Ok you've booked them. Now what.
Now you're in a relationship with your vendor
Communication, as with any relationship is key - but do it on paper. Whether you wanna believe it or not, you've got Wedding Brain. You're going to make stuff up in your head. You might not think you're crazy...but you are. I promise you are. How can you not be?!?! Planning a wedding is ALOT. So...get everything in writing so you can reference back once you've come to your senses. Email is your best friend BUT be careful not to get yourself into an email Ping-Pong match that's just going to leave everyone confused. Use ONE email chain for the duration of the relationship and consider leaving an email window open for a week, adding your questions as they come and then sending one lump email instead of 80.
Be a united front at meetings. It’s the WORST when there are too many cooks in the kitchen and your planning meetings with your vendors are wasted with conversations that sound like “I dunno know, what do you want to do?” or “I was thinking it would be better that we do…” Yes, I’m talking about parents and friends and PARENTS (I mention them twice especially if they are paying for your event because if they are doing so, you must consider their opinion). Whomever you’ve identified as your planning team, have a pre-game powwow as to where you stand on the issues you’re about to address with your vendor. Many vendors charge by time or by meeting. Make the most of that time and come with decisions already made between the planning team. Otherwise, you could risk suggestions and opinions from the vendor that will cost you more moolah and more anxiety.
Remember, you hired them for a reason. You did hire your vendor because they are a professional in the field. If you’re unsure about how to approach a situation, ask their advice and then trust it. More than likely this is not their first event and they’ve seen whatever scenario you're worrying about several times before; you are paying them to foresee obstacles and circumvent them. Get your monies worth and trust your vendor.

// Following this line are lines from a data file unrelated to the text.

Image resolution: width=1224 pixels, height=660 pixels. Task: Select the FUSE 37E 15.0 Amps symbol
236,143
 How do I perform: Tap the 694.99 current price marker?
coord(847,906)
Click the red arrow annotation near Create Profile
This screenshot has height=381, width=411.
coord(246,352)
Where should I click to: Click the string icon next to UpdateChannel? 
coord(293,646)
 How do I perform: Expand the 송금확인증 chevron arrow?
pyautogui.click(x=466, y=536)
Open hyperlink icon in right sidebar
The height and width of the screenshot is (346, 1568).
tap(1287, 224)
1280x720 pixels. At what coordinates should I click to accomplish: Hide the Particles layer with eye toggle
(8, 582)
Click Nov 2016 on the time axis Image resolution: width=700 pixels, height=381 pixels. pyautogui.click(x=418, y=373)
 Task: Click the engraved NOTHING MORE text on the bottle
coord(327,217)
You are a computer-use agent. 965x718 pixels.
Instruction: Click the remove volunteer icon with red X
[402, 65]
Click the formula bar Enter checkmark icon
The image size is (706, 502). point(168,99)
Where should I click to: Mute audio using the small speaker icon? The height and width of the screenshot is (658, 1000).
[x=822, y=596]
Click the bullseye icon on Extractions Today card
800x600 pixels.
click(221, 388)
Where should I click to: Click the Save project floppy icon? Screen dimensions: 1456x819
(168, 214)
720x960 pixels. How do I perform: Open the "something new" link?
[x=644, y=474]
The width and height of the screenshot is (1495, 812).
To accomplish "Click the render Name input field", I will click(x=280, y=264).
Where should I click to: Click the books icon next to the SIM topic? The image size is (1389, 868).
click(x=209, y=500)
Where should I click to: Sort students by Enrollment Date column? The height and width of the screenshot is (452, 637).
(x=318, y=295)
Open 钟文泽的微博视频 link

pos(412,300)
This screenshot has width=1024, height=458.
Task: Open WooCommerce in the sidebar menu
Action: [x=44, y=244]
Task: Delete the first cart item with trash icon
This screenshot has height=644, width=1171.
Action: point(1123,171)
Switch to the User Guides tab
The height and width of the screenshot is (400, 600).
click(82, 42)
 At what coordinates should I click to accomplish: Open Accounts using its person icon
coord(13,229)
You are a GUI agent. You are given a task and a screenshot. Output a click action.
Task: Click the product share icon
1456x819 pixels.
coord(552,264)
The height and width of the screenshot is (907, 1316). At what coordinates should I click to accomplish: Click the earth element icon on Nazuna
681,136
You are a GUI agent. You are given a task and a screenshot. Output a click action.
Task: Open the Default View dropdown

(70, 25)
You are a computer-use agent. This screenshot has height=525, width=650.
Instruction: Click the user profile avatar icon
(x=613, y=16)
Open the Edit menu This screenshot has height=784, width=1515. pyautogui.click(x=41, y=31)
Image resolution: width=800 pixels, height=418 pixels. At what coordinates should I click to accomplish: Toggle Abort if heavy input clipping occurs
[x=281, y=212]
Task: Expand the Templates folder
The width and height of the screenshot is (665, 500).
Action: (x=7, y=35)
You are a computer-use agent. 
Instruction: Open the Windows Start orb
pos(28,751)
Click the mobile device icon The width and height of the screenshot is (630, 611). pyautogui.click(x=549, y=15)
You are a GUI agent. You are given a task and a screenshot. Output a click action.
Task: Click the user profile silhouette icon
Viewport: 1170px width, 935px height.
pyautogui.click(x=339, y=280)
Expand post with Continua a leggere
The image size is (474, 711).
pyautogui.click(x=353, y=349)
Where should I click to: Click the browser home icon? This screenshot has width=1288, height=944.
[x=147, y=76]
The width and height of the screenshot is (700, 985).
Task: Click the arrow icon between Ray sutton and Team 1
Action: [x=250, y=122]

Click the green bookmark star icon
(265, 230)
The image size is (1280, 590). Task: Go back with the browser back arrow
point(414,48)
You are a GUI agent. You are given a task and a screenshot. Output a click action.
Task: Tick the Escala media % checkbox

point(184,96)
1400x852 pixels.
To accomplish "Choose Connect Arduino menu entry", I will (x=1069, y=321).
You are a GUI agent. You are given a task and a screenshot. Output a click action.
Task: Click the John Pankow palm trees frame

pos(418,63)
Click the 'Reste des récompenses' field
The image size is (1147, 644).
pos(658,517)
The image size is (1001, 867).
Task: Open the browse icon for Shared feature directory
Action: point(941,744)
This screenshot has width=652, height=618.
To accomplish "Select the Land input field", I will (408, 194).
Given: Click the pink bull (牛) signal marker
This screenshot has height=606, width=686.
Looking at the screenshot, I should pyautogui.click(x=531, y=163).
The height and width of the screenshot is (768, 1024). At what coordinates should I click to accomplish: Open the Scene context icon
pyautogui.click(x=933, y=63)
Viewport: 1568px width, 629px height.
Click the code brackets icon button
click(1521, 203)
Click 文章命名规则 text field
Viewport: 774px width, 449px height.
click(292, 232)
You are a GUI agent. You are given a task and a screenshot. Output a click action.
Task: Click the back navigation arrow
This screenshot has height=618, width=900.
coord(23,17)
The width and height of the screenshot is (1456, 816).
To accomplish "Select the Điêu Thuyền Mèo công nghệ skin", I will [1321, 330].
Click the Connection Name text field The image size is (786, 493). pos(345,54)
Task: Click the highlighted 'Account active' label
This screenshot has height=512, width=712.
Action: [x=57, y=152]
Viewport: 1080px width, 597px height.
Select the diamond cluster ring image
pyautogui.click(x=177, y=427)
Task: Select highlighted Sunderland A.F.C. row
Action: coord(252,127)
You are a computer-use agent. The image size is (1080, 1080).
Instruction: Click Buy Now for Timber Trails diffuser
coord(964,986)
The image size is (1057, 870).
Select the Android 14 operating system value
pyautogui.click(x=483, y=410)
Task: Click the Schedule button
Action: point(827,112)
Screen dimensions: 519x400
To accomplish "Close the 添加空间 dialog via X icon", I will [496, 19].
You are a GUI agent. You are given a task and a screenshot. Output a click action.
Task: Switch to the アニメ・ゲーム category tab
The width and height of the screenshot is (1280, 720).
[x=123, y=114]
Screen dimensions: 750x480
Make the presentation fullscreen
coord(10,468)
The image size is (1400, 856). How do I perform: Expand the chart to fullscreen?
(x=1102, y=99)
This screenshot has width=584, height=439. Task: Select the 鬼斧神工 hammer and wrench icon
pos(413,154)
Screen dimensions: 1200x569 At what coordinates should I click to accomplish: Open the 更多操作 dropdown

In the end...it’s YOUR wedding:
So, in complete opposition of my above point, it is YOUR wedding after all. Be firm in voicing your wants and opinions. When you feel strongly about something - don't be wishy-washy about it. Sometimes, vendors can hijack a wedding if allowed (and I’m talking about live bands here among others). I mean it with all the kindness in my heart towards these incredibly hard working people, but if you don't want dance sets in between meals then don't have them! If you want 3 readings in your ceremony instead of the recommended 2 - do it! If your vendor doesn't agree then they can give you your money back and move along.
When you hire a professional they should not only live up to their website and fact sheets but take the reins and guide you through the process. When you can find that right groove between professional respect and "let's be friends after this" with your team it will push your event off the kick-ass ledge. Your cousin Rhonda will be shaking in her something borrowed and something blue!